An optical and spectroscopic study of laser-induced sparks to determine available ignition energy

Abstract

This work conducts an optical and spectroscopic study of laser-induced sparks created in air. It is aimedat determining the minimum ignition energy associated with laser spark ignition. Gas breakdown was produced using a single-mode, Q-switched Nd:YAG laser. It produced a 0.6 cm diameter beam at a wavelength of 1064 nm with a 5.5 ns pulse duration. The beam deflection and the absolute two-line intensity ratio techniques were used for measuring the spark expansion and temperature. The results were used to determine the shock propagation energy, the radiation energy losses, and the energy of the hot gas that is left over after the shock has been propagated away.

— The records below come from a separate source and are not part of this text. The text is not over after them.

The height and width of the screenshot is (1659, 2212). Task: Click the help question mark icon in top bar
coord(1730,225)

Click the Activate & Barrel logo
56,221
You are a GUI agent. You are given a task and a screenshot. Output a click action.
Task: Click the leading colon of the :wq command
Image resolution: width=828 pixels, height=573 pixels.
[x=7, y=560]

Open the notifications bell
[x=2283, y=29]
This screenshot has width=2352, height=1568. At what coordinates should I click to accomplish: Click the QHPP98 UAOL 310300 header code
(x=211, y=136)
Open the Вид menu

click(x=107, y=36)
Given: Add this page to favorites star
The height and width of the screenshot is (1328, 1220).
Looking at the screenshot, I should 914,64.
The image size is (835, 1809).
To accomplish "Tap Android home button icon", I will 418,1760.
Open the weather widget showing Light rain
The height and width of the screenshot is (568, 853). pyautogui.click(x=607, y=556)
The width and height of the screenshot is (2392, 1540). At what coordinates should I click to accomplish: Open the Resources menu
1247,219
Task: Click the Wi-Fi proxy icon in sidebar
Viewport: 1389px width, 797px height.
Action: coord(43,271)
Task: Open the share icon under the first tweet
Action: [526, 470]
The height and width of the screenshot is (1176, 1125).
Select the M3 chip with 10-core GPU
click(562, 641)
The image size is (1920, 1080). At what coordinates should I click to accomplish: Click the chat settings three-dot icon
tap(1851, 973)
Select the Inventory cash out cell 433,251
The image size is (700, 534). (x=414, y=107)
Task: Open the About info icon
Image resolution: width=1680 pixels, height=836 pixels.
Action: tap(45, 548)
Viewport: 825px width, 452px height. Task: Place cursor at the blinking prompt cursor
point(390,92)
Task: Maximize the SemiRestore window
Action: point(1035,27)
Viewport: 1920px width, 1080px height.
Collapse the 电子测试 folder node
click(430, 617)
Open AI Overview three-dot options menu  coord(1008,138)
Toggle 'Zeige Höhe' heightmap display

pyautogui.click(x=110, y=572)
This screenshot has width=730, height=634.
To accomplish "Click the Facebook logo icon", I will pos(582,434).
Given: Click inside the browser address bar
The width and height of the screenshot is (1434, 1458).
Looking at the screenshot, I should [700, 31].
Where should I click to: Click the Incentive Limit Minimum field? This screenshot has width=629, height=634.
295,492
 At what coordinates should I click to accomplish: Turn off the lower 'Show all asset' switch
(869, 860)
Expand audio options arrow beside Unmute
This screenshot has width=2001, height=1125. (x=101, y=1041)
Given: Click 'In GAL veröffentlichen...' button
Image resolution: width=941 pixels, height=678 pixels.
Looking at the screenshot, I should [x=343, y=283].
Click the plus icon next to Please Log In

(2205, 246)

With spark energies ranging from 15 to 50 mJ, we found that the shock energy was from approximately 70% to 51%, the radiation energy losses were from 22% to 34%, and the energy of the remaining hot gas was about 7% to 8% of the spark total energy. As far as ignition is concerned, the shock propagation and the radiation energies are wasted. The energy of the hot gas is the energy source that causes ignition. Thus, within the limits of error of the present measurements and calculations, the ignition energy obtained by the laser spark ignition does not differ greatly from that obtained by the electric spark ignition as has been reported.